Evolutionary dynamics can be framed in similar terms. The role of free energy is played by fitness, and the landscape is inverted (fitness is maximized). The horizontal coordinates could be phenotypes like expression levels, or genotypes, in the form of a sequence network. In the network pictured below, $$\mathrm{a, b}$$ and $$\mathrm{c}$$ might represent three of the four nucleotide bases, three classes of amino acids, or even three epigenetic states. Unfortunately, real fitness landscapes are difficult to access. Fitness, environment, and the genotype-to-phenotype map all depend on each other. (Synthetic-aesthetic landscapes, like the one in the banner above, are much more straightforward. ☺)
Evolutionary models are diverse in their purposes, and in the variety of assumptions they make (e.g., random mating). The Bak-Sneppen model, for instance, is of great theoretical interest; it shows how self-organized criticality might explain power law extinction statistics seen in the fossil record. Ewens's sampling formula, on the other hand, is frequently applied to real populations to look for signatures of neutral evolution. Our work, Khromov et al., 2018, generalizes Ewens's formula to arbitrary fitness landscapes. It is applicable for populations on large sequence networks when the evolutionary forces of selection, mutation, and genetic drift all balance, creating a steady state de-labeled allele frequency distribution.

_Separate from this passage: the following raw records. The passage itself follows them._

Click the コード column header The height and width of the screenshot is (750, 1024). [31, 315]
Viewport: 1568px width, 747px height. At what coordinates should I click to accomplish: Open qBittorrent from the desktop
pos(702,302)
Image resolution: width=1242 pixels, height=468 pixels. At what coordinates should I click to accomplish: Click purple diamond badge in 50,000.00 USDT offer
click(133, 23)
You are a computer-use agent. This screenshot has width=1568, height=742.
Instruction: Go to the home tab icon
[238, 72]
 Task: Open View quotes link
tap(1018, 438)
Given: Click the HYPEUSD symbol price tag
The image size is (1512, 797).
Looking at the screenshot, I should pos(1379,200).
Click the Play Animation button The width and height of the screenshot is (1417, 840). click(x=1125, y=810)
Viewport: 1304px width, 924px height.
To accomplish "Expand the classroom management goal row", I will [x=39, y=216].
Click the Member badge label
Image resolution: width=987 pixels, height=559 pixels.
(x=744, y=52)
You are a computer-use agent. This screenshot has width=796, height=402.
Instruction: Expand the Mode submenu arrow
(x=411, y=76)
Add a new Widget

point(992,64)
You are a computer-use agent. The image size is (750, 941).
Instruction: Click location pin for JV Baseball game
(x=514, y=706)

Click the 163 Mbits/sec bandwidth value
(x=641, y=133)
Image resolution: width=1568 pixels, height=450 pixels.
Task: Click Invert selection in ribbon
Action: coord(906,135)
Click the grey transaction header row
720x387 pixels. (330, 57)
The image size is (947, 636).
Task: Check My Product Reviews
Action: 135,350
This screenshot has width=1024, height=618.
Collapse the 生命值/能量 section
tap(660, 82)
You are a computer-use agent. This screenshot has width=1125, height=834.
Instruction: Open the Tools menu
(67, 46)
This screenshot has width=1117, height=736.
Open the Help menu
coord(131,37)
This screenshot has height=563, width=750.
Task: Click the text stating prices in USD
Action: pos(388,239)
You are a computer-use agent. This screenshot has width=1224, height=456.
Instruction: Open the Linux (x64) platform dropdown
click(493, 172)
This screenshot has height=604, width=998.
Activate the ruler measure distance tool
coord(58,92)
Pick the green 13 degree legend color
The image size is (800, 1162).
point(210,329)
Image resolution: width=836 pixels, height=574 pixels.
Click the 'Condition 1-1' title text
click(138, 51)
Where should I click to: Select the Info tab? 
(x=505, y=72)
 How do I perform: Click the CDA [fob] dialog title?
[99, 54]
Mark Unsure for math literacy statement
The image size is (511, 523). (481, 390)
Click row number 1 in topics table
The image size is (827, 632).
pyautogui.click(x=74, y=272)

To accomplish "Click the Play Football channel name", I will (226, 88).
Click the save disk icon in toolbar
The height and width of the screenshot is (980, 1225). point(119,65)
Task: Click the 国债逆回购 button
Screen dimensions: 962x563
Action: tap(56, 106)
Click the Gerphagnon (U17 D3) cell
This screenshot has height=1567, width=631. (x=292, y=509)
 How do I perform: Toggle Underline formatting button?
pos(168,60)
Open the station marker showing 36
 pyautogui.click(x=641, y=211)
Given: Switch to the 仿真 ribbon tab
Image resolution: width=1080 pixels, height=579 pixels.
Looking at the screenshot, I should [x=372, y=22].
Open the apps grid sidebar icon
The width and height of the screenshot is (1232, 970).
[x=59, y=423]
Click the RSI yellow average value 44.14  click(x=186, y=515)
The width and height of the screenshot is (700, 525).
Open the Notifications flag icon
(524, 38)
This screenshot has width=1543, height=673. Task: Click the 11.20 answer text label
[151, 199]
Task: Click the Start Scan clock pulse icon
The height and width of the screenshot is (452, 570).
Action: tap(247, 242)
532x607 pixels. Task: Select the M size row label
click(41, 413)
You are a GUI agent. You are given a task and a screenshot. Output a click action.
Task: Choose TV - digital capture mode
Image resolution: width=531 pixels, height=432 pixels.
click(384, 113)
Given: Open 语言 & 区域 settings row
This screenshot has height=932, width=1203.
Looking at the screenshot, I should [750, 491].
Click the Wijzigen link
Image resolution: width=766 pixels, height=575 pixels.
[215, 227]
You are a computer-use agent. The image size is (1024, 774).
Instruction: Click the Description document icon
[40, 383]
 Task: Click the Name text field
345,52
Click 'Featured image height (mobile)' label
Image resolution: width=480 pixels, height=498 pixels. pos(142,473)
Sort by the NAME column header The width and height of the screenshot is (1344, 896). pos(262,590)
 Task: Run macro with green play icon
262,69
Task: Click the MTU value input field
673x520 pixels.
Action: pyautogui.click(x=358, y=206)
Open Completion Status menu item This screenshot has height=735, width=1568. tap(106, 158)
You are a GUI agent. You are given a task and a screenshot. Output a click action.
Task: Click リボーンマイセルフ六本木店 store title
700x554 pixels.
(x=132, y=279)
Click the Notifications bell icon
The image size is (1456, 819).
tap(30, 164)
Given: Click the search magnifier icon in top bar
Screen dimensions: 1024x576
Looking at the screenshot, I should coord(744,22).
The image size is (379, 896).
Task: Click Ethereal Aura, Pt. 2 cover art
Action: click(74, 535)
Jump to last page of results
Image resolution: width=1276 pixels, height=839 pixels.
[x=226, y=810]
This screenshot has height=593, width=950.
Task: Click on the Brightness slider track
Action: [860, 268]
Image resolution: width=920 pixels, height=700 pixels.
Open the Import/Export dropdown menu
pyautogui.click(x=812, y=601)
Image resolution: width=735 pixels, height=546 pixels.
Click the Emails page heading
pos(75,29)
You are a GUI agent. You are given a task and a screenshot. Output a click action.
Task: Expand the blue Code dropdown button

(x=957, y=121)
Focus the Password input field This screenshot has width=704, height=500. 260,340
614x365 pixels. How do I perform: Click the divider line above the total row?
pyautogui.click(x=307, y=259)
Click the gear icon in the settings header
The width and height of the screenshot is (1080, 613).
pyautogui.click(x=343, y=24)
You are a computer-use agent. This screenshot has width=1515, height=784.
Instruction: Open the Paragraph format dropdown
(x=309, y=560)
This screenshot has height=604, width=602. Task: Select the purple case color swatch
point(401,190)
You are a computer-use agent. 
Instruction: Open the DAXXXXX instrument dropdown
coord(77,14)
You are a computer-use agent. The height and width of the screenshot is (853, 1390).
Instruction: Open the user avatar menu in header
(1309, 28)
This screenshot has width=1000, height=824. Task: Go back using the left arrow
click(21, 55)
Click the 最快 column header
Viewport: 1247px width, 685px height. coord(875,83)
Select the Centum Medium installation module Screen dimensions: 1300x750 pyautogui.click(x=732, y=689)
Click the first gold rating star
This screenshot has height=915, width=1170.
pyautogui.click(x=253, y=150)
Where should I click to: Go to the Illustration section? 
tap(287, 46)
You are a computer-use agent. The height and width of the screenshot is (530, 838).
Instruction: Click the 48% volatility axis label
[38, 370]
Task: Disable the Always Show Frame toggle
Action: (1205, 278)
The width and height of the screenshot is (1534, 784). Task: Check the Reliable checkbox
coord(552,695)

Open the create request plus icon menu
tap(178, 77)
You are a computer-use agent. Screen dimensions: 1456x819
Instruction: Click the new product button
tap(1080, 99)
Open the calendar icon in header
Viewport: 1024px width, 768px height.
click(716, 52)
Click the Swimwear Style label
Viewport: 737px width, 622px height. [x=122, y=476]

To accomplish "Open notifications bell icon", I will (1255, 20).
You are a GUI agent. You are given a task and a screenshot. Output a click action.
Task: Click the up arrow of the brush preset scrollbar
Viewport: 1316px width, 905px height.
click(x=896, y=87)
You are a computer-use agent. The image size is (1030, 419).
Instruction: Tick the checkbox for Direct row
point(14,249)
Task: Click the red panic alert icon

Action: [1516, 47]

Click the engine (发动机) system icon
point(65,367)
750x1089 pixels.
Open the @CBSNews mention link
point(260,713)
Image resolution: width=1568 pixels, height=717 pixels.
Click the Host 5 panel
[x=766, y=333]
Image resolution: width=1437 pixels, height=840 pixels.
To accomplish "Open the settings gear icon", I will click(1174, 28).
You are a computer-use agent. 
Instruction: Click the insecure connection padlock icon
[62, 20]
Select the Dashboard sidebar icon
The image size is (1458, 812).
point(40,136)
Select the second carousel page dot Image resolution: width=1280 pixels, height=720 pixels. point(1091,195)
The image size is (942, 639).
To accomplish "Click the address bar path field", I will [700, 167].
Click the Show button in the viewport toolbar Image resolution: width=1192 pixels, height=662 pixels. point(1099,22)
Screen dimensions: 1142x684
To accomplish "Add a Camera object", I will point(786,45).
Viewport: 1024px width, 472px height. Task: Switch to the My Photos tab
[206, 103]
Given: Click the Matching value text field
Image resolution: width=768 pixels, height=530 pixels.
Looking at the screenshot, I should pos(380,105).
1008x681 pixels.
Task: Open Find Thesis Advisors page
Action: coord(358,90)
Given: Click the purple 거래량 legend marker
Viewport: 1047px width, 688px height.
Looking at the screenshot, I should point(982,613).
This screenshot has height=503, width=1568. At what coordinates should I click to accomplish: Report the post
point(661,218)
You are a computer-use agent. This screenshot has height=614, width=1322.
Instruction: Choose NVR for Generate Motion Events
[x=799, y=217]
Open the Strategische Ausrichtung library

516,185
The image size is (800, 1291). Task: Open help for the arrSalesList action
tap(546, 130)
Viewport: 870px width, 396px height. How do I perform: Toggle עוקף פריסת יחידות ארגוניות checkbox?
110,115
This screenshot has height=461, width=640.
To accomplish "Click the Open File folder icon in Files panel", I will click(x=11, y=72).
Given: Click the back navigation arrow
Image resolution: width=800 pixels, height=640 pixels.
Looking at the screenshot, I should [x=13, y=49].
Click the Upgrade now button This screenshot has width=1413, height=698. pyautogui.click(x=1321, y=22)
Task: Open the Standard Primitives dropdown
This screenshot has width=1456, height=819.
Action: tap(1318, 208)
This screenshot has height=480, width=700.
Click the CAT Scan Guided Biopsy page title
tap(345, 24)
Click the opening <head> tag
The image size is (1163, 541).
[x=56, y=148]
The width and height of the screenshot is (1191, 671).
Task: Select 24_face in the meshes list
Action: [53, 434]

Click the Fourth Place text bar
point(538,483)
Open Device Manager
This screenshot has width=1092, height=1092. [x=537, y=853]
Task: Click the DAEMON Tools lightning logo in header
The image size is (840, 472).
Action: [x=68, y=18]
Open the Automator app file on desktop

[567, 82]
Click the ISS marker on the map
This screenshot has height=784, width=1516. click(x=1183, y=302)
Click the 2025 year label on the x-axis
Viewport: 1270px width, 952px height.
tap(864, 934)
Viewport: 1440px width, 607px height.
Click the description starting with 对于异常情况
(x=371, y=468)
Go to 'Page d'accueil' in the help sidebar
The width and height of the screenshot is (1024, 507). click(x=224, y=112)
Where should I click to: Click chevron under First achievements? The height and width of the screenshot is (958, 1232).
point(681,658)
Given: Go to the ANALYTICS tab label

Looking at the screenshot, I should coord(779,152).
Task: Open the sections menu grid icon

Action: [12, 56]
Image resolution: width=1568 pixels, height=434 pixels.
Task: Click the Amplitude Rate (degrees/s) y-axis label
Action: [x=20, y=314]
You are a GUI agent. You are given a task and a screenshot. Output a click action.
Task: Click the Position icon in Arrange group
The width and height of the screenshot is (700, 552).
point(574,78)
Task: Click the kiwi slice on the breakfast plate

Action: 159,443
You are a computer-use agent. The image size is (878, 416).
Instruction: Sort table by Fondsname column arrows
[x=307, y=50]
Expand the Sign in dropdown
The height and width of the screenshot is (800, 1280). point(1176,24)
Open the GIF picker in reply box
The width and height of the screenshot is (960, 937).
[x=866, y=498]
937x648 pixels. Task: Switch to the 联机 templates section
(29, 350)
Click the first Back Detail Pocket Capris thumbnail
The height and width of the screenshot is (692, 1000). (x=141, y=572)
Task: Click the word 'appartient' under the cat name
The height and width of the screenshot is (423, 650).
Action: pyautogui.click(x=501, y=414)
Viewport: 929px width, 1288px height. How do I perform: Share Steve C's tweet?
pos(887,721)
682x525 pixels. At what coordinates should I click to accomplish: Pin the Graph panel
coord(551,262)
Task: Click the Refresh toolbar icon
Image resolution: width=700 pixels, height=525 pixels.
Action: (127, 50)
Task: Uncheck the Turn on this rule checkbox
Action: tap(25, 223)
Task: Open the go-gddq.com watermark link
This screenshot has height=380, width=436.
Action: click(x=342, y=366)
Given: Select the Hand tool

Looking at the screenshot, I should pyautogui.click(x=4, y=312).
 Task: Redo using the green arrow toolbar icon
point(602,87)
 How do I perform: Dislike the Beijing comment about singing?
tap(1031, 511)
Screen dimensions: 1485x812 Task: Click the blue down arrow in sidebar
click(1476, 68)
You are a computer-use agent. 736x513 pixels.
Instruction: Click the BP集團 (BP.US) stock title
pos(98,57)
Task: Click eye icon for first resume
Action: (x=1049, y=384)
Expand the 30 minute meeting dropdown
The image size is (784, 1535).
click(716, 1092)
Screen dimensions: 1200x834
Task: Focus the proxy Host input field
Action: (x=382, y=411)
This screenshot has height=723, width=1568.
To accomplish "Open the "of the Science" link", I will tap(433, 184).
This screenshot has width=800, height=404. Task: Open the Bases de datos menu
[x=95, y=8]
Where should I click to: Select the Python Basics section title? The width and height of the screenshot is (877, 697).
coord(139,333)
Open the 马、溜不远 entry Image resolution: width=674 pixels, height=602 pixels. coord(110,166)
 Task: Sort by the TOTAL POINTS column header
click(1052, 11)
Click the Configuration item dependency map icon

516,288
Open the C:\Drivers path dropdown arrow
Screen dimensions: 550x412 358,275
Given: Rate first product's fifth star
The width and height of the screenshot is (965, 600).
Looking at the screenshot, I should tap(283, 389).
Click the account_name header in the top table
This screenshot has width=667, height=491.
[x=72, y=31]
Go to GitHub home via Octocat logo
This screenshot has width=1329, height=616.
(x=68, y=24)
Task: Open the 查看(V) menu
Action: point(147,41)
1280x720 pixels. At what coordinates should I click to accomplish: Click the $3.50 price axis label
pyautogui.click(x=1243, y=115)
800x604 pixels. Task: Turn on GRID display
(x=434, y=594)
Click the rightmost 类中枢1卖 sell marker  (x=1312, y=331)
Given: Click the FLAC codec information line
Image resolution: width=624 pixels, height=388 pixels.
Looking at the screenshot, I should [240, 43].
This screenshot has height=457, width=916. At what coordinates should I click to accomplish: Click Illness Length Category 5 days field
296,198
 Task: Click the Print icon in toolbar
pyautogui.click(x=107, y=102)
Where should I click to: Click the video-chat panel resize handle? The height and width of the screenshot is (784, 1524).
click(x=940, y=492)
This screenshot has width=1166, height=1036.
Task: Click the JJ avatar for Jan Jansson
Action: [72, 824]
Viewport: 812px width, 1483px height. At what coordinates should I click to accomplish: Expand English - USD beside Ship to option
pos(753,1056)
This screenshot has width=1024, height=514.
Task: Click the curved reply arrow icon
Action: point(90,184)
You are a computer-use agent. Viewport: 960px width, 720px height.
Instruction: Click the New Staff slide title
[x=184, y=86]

Not surprising, the generalization comes with more complicated mathematics. Even after coarse-graining to a two- or three-plane landscape, the sampling probabilities still contain nested sums and infinite series. My primary role was to write a theory code to efficiently compute our analytic results and validate them against simulations. Values for $$\mathcal{F}$$ (the generalized $$ _1F_1 $$) were computed via a matrix of Bell polynomials. The choice of parameter values affected sum convergence, so truncation had to be done carefully. The GNU Scientific Library was used extensively, especially special function routines which check for overflow/underflow and facilitate calculations in $$ \log $$ space.